Supplied data:
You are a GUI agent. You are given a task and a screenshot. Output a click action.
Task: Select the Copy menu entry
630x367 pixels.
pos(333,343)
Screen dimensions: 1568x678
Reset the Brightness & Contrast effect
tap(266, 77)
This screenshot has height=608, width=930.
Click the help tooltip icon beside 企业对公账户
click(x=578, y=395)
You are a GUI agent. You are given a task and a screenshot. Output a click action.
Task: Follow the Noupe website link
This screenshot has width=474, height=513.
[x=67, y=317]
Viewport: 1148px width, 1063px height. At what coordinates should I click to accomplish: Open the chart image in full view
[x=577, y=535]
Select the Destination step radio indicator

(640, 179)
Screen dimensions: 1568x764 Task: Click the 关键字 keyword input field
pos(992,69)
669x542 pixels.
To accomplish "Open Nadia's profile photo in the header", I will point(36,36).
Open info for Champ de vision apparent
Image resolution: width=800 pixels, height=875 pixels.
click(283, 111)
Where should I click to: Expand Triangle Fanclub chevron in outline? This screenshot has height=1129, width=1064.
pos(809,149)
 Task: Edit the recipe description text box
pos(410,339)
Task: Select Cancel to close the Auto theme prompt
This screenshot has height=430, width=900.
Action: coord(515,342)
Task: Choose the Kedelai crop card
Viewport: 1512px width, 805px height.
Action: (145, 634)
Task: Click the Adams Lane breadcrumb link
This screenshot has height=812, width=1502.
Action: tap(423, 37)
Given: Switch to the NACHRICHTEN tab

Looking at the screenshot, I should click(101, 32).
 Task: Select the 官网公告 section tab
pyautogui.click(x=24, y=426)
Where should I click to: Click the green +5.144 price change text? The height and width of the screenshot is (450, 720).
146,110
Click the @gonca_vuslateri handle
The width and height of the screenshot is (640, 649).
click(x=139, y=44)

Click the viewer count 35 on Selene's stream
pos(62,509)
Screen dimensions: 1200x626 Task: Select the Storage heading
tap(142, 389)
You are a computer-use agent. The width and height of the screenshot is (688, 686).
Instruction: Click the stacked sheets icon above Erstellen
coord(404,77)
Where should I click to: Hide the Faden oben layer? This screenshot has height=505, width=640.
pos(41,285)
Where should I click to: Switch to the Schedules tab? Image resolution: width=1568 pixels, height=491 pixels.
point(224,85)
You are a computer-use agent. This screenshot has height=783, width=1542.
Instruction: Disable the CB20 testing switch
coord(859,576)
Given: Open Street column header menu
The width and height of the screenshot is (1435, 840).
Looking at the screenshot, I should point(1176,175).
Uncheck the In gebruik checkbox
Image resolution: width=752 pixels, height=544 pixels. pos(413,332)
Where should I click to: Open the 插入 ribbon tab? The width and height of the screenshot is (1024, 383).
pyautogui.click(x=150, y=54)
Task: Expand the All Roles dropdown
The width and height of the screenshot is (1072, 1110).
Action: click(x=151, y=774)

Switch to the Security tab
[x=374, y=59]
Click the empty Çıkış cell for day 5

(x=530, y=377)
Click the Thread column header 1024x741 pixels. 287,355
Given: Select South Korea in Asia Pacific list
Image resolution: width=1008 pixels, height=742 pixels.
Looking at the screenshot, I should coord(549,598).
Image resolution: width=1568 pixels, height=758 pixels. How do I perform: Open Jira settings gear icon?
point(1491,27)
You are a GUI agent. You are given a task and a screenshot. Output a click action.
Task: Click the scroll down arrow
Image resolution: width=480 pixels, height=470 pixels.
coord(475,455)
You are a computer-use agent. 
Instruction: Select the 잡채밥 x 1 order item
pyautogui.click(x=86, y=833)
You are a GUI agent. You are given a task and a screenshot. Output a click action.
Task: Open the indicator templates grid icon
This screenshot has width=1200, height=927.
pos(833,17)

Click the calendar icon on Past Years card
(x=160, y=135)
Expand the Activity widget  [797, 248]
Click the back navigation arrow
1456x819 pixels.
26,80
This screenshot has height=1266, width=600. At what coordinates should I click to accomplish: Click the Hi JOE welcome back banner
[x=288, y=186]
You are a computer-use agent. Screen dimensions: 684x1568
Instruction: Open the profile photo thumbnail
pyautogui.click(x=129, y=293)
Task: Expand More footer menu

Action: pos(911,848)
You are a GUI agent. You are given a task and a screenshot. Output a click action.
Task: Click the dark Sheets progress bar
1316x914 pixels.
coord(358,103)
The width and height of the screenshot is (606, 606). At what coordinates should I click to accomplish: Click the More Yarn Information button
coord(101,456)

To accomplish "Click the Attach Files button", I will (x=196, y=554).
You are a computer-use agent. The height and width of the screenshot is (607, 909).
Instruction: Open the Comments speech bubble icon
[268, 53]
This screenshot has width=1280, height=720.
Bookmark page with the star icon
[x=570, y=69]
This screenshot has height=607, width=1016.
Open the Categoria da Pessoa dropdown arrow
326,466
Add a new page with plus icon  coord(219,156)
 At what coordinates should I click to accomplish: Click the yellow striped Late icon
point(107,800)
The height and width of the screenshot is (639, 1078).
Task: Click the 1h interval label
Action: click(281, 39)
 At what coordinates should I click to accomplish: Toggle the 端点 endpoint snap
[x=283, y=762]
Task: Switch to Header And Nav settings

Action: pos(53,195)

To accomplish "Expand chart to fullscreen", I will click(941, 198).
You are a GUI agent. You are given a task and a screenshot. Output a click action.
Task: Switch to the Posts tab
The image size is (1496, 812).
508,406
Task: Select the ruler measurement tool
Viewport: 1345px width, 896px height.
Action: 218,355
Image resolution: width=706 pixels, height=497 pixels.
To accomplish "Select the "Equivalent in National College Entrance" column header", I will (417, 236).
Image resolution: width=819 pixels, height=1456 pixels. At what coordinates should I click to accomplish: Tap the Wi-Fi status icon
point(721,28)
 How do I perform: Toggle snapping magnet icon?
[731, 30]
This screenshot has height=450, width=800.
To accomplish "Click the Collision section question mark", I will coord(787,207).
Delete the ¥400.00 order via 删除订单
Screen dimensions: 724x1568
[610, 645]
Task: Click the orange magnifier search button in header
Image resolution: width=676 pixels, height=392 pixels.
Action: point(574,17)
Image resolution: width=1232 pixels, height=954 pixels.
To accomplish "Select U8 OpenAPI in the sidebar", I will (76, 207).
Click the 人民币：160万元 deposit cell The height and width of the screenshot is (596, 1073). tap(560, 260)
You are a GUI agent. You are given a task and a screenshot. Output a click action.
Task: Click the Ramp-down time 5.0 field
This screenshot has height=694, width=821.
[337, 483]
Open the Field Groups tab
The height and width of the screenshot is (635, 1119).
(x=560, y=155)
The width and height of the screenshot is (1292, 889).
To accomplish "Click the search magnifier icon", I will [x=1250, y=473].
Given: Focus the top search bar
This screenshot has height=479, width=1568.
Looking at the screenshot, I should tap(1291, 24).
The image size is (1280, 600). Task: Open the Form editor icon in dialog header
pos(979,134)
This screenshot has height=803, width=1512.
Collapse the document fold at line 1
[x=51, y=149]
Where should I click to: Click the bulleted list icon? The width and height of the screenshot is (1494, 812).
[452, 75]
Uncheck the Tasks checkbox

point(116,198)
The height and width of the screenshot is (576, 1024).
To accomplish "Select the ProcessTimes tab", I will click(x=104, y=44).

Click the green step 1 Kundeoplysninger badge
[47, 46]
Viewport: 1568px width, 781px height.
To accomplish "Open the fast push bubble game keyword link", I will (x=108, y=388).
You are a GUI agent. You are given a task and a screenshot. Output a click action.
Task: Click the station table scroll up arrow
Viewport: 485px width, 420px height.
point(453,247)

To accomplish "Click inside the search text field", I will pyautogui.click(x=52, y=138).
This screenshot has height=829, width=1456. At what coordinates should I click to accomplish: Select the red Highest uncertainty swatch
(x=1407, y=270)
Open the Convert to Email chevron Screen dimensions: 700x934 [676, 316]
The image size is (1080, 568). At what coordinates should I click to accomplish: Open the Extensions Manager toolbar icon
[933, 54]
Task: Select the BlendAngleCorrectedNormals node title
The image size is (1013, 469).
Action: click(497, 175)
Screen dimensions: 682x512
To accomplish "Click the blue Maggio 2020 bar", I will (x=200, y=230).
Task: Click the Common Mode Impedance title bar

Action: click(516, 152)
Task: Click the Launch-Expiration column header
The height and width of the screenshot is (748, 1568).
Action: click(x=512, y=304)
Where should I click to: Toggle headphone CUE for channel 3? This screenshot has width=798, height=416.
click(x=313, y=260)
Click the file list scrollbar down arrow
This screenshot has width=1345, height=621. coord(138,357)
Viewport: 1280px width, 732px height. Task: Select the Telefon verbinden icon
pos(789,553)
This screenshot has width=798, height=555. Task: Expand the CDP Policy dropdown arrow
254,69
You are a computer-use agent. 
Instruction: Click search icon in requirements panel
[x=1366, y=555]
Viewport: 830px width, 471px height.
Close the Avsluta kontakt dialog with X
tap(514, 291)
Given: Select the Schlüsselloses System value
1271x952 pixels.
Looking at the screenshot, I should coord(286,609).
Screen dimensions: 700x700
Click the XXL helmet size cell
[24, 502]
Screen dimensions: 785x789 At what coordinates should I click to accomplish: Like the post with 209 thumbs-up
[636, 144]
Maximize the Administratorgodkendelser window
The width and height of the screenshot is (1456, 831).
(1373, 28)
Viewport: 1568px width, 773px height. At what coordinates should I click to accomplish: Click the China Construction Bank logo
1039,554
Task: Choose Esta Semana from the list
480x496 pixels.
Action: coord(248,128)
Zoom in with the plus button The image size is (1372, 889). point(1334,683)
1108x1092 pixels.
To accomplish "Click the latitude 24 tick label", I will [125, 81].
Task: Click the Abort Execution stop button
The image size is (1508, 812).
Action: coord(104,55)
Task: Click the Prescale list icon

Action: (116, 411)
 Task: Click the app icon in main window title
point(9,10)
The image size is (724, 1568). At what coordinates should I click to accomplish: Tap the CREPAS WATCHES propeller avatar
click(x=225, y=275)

Prompt: Quote the data from the line with "Task: Select the BlendAngleCorrectedNormals" to the line with "Action: click(x=512, y=304)", inclusive.

Solved problem:
Task: Select the BlendAngleCorrectedNormals node title
The image size is (1013, 469).
Action: click(497, 175)
Screen dimensions: 682x512
To accomplish "Click the blue Maggio 2020 bar", I will (x=200, y=230).
Task: Click the Common Mode Impedance title bar

Action: click(516, 152)
Task: Click the Launch-Expiration column header
The height and width of the screenshot is (748, 1568).
Action: click(x=512, y=304)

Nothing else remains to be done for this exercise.